• _Exercise directions_
In the records below, print every line from the one containing "Where should I click to: Browse" through the one containing "Looking at the screenshot, I should click(x=111, y=175).", including both of those lines, without changing anything.

• _Records to process_

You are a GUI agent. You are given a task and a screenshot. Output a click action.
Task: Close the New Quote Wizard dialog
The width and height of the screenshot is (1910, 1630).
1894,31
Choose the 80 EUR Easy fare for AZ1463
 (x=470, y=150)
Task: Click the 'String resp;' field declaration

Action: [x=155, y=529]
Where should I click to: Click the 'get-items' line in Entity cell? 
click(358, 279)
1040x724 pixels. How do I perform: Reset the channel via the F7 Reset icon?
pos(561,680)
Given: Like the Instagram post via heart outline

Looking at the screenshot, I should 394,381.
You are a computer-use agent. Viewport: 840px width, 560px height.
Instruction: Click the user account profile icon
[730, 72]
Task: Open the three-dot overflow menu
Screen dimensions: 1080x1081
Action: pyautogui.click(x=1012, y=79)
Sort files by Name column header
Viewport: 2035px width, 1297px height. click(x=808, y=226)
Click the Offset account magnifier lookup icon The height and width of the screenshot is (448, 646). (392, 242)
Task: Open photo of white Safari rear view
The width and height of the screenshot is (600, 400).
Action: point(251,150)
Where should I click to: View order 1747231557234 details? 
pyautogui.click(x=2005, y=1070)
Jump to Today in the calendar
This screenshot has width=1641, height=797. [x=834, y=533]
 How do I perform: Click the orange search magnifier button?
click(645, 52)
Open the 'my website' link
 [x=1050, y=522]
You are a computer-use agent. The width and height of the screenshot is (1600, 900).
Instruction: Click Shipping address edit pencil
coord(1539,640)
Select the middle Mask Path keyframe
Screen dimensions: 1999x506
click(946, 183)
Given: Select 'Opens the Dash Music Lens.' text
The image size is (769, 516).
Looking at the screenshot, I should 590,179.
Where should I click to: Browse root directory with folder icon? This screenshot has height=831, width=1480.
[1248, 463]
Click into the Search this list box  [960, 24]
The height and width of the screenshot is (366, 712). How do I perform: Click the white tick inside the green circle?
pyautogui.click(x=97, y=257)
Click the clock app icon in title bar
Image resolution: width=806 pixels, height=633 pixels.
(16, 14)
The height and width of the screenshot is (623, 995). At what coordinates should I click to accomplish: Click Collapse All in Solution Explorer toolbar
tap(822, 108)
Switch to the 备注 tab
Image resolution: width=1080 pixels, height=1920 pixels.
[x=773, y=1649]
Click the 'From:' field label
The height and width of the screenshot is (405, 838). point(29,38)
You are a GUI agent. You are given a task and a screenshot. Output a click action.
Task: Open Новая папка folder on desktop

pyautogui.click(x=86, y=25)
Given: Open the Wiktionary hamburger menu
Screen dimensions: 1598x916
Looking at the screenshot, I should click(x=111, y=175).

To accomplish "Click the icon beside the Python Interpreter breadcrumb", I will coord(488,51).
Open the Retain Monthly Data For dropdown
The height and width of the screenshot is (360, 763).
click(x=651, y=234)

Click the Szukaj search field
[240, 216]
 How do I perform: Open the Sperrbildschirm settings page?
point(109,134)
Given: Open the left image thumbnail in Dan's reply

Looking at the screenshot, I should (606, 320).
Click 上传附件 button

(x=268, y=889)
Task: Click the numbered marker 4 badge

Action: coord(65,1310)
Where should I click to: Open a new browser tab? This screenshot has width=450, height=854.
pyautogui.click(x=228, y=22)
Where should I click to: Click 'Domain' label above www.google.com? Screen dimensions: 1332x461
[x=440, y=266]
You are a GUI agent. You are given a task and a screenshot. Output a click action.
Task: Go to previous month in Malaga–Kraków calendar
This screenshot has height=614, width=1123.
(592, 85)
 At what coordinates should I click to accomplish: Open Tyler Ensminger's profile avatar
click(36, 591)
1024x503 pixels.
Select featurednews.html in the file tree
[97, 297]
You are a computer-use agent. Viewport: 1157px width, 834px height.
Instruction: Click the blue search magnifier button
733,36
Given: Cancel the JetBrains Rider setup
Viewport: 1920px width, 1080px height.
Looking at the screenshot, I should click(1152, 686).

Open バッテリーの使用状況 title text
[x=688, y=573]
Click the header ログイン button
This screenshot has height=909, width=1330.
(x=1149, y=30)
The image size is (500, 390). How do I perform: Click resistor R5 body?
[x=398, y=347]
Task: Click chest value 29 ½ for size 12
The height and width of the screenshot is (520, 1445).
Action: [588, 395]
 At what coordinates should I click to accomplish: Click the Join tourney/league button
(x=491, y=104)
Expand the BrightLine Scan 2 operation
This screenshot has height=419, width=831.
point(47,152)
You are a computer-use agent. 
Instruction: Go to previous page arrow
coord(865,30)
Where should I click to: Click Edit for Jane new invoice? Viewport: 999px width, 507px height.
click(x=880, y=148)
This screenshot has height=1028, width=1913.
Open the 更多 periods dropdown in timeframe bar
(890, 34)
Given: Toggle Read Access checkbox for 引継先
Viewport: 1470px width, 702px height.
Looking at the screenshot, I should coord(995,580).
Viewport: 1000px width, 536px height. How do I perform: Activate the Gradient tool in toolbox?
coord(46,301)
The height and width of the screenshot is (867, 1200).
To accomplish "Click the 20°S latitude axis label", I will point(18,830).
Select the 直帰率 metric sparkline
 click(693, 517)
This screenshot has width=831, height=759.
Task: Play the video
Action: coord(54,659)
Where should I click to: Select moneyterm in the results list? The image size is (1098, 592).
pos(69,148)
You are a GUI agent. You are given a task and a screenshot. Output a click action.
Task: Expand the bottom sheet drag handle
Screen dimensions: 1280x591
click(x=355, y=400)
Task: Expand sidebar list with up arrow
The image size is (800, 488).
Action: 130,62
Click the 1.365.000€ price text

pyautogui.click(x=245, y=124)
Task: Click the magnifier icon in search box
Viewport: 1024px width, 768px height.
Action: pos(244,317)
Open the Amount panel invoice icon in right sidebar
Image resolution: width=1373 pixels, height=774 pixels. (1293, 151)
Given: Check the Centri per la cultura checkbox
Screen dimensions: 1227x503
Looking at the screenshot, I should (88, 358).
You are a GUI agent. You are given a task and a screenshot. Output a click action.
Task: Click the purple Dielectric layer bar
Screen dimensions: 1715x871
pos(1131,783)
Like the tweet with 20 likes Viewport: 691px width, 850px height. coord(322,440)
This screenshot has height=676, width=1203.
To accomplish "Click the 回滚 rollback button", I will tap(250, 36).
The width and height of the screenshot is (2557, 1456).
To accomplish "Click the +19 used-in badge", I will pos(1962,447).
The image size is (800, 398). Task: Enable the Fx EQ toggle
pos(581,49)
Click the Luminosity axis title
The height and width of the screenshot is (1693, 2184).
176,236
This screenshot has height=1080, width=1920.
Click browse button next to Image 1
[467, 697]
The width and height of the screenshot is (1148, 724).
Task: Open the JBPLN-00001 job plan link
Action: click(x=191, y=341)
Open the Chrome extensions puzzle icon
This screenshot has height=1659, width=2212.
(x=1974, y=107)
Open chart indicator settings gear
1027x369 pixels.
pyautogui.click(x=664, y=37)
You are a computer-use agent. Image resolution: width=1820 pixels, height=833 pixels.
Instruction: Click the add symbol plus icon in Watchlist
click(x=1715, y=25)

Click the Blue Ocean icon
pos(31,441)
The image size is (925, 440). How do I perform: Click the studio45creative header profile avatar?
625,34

• _Task output_
Where should I click to: Browse root directory with folder icon? This screenshot has height=831, width=1480.
[1248, 463]
Click into the Search this list box  [960, 24]
The height and width of the screenshot is (366, 712). How do I perform: Click the white tick inside the green circle?
pyautogui.click(x=97, y=257)
Click the clock app icon in title bar
Image resolution: width=806 pixels, height=633 pixels.
(16, 14)
The height and width of the screenshot is (623, 995). At what coordinates should I click to accomplish: Click Collapse All in Solution Explorer toolbar
tap(822, 108)
Switch to the 备注 tab
Image resolution: width=1080 pixels, height=1920 pixels.
[x=773, y=1649]
Click the 'From:' field label
The height and width of the screenshot is (405, 838). point(29,38)
You are a GUI agent. You are given a task and a screenshot. Output a click action.
Task: Open Новая папка folder on desktop

pyautogui.click(x=86, y=25)
Given: Open the Wiktionary hamburger menu
Screen dimensions: 1598x916
Looking at the screenshot, I should click(x=111, y=175).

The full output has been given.